Question

Since the following do block:

do
  x <- foo
  y <- bar
  return x + y

is desugared to the following form:

foo >>= (\x -> bar >>= (\y -> return x + y))

aren't \x -> ... and y -> ... actually continuations here?

I was wondering if there is a way to capture the continuations in the definition of bind, but I can't get the types right. I.e:

data Pause a = Pause a | Stop

instance Monad Pause where
  return x = Stop
  m >>= k = Pause k         -- this doesn't work of course

Now I tried muddling around with the types:

data Pause a = Pause a (a -> Pause ???) | Stop
                       ------- k ------

But this doesn't work either. Is there no way to capture these implicit continuations?

Btw, I know about the Cont monad, I'm just experimenting and trying out stuff.

Was it helpful?

Solution

OK I'm not really sure, but let me put a few thoughts. I'm not quite sure what it ought to mean to capture the continuation. You could, for example, capture the whole do block in a structure:

{-# LANGUAGE ExistentialQuantification #-}

import Control.Monad

data MonadExp b = Return b | forall a. Bind (MonadExp a) (a -> MonadExp b)
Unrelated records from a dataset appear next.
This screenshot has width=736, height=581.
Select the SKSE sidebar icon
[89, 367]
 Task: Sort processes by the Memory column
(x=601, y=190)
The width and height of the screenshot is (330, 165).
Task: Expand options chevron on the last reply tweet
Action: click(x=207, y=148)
instance Monad MonadExp where
    return x = Return x
    f >>= g = Bind f g

For example:

block :: MonadExp Int
block = do
    x <- return 1
    y <- return 2
    return $ x + y

instance Show (MonadExp a) where
    show (Return _) = "Return _"
    show (Bind _ _) = "Bind _ _"

print block
>> Bind _ _

And then evaluate the whole thing:

finish :: MonadExp a -> a
finish (Return x) = x
finish (Bind f g) = finish $ g (finish f)

print $ finish block
>> 3

Or step through it and see the parts

step :: MonadExp a -> MonadExp a
step (Return _) = error "At the end"
step (Bind f g) = g $ finish f

print $ step block
>> Bind _ _
print $ step $ step block
>> Return _

Well, now that I think about it more, that's probably not what you're asking. But maybe it'll help you think.

OTHER TIPS

Well, I don't know if your lambdas are continuations in the strictest sense of the term, but they also look similar to this concept in my eye.

But note that if they are continuations, then the desugared monadic code is already written in continuation passing style (CPS). The usual notion of a control operator that "captures" a continuation is based on direct-style programs; the "captured" continuation is only implicit in the direct-style program, but the CPS transformation makes it explicit.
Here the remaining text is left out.